Politik

Mehr als 130 Festnahmen nach Zusammenstößen in Odessa

GDN - In Folge der Zusammenstöße in der ukrainischen Stadt Odessa sind mehr als 130 Menschen verhaftet worden. Wie die Nachrichtenagentur UNIAN unter Berufung auf die Polizei berichtet, reichen die Vorwürfe von Sachbeschädigung bis Mord.

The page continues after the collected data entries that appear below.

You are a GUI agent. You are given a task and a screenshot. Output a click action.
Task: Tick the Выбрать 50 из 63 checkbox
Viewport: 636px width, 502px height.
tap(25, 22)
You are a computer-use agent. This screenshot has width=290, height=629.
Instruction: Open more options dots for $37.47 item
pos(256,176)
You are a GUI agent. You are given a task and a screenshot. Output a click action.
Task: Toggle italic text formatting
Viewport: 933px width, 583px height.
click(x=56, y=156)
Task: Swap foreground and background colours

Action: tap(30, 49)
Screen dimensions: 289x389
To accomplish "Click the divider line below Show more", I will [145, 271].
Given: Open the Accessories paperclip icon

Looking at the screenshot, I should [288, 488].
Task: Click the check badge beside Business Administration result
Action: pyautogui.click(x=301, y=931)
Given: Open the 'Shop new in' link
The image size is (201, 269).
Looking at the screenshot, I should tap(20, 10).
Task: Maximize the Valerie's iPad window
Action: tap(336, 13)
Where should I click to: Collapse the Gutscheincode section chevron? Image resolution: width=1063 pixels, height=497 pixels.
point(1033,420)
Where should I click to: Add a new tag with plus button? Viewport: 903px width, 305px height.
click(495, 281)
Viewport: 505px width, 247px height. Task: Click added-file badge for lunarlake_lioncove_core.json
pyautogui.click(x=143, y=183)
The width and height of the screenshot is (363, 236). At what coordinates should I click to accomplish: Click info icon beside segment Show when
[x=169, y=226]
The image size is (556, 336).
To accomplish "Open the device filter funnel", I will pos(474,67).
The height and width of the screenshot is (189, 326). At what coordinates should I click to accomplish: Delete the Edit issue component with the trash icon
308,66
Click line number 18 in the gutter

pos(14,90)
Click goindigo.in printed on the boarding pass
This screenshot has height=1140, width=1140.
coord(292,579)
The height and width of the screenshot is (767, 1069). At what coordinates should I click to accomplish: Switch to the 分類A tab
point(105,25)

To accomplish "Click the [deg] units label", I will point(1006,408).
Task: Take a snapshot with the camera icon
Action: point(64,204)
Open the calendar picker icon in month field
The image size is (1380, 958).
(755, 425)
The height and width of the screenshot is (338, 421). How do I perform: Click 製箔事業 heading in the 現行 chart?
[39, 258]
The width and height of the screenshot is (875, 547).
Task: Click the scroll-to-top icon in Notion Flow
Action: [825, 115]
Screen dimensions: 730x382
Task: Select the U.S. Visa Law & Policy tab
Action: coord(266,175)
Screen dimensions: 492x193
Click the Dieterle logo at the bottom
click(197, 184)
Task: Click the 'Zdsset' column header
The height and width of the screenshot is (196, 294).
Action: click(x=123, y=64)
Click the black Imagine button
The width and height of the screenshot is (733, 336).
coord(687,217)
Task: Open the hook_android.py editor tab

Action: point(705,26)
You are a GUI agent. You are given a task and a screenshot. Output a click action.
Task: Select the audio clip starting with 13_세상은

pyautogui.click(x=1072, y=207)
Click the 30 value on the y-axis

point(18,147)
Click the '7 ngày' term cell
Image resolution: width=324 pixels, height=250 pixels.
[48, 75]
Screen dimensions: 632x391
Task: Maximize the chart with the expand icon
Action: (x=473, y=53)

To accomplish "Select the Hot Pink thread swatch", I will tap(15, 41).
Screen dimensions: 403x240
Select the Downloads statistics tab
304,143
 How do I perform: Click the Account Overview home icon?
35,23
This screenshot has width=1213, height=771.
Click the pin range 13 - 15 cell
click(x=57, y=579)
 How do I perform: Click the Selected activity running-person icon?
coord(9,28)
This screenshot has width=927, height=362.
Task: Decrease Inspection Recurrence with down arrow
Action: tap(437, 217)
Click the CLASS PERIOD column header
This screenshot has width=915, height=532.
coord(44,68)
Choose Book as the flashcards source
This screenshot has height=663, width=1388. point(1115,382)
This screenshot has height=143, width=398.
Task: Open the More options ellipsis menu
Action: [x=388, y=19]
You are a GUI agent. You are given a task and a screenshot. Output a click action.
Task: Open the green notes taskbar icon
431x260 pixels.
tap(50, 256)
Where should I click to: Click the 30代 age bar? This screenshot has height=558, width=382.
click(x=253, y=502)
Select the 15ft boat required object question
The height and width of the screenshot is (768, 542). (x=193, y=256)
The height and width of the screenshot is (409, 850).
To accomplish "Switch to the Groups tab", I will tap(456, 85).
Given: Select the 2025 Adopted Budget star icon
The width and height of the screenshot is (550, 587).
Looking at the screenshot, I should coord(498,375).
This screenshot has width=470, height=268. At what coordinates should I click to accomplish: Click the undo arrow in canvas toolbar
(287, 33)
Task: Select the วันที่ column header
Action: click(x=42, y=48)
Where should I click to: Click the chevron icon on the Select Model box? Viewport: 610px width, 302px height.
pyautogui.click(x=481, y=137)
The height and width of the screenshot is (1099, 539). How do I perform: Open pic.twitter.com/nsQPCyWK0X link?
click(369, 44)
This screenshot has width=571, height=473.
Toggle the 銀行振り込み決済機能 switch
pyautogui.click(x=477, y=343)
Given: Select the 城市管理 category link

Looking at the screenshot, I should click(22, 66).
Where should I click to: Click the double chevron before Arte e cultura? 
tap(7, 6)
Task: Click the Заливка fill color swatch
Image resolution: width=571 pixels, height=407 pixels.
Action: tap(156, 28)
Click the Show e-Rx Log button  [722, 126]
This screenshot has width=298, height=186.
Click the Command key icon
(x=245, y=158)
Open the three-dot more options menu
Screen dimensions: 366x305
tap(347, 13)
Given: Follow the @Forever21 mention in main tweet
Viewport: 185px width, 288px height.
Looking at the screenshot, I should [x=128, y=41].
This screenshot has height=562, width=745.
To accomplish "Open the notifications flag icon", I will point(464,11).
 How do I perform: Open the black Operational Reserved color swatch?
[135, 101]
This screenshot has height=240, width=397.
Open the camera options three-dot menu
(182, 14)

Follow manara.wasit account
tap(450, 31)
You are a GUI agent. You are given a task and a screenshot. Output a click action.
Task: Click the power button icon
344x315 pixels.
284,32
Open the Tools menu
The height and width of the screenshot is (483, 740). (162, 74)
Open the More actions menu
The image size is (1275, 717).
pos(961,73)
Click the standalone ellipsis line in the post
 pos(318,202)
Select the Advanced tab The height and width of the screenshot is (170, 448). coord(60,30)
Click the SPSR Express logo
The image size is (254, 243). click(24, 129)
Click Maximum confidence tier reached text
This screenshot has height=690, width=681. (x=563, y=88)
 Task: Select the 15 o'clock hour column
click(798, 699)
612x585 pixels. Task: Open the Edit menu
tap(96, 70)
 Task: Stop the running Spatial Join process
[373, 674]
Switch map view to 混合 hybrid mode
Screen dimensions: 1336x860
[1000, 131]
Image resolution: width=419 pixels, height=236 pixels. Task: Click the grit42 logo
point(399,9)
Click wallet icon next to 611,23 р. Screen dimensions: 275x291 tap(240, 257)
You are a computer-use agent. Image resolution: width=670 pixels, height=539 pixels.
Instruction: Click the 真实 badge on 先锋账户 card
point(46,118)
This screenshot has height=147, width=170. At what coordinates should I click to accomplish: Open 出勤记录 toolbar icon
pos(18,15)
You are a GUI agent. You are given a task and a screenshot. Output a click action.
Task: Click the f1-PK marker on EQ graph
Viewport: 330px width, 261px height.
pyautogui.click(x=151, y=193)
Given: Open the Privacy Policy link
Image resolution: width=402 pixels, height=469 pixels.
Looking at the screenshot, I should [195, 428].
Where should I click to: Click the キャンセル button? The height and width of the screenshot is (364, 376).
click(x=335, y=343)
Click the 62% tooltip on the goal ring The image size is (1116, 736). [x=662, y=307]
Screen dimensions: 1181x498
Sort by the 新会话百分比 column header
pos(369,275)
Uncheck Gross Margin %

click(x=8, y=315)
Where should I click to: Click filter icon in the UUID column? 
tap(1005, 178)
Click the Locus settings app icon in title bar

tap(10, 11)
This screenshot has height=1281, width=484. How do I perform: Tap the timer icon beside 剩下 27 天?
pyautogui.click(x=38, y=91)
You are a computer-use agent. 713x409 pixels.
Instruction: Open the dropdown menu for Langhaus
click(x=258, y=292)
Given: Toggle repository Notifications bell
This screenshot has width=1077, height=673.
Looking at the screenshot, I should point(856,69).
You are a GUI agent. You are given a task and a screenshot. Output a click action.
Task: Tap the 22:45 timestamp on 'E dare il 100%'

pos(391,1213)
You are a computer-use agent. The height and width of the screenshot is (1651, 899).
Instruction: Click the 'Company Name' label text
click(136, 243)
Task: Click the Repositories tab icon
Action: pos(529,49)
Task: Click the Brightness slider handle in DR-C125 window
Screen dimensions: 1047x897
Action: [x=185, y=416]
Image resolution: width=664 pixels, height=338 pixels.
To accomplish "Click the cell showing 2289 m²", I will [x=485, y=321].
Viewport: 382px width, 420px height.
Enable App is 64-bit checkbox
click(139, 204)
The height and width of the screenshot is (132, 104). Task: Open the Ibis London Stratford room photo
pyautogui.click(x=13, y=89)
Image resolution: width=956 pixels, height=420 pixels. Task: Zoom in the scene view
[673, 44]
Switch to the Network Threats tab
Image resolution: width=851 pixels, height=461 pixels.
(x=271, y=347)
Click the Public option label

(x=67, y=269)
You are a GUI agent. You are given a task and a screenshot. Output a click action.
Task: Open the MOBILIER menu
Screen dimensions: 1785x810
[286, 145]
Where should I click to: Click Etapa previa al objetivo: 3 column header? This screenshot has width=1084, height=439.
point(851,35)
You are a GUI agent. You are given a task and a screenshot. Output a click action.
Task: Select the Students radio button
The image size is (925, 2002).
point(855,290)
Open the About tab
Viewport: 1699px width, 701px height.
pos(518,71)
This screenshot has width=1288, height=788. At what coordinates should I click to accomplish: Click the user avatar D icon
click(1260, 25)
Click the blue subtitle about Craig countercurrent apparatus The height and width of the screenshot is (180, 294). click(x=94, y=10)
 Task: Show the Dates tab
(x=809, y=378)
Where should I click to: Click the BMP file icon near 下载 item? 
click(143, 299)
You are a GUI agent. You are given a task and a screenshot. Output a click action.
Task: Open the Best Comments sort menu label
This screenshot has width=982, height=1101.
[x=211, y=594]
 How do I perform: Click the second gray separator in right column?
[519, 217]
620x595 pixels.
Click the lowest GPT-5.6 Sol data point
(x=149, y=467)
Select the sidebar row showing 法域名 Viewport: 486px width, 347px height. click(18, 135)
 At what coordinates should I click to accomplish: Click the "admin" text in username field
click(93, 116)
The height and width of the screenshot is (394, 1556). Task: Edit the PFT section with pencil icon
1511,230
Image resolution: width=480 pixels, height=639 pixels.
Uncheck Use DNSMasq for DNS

Bei Zusammenstößen zwischen pro- ukrainischen und pro-russischen Demonstranten sind am Freitag in Odessa nach offiziellen Angaben mindestens 37 Menschen ums Leben gekommen und 200 weitere verletzt worden. Die meisten Menschen starben beim Brand eines Gewerkschaftsgebäudes, in dem sich angeblich pro-russische Aktivisten verschanzt hatten. In der Stadt wurde eine dreitägige Trauer verhängt. Die ukrainische Regierung hat derweil am Samstag ihren "Anti-Terror"-Einsatz fortgesetzt, der sich aktuell auf die Städte Slawjansk und Kramatorsk konzentriert. Auch hier soll es unbestätigten Berichten zufolge wieder Tote und mehrere Verletzte gegeben haben.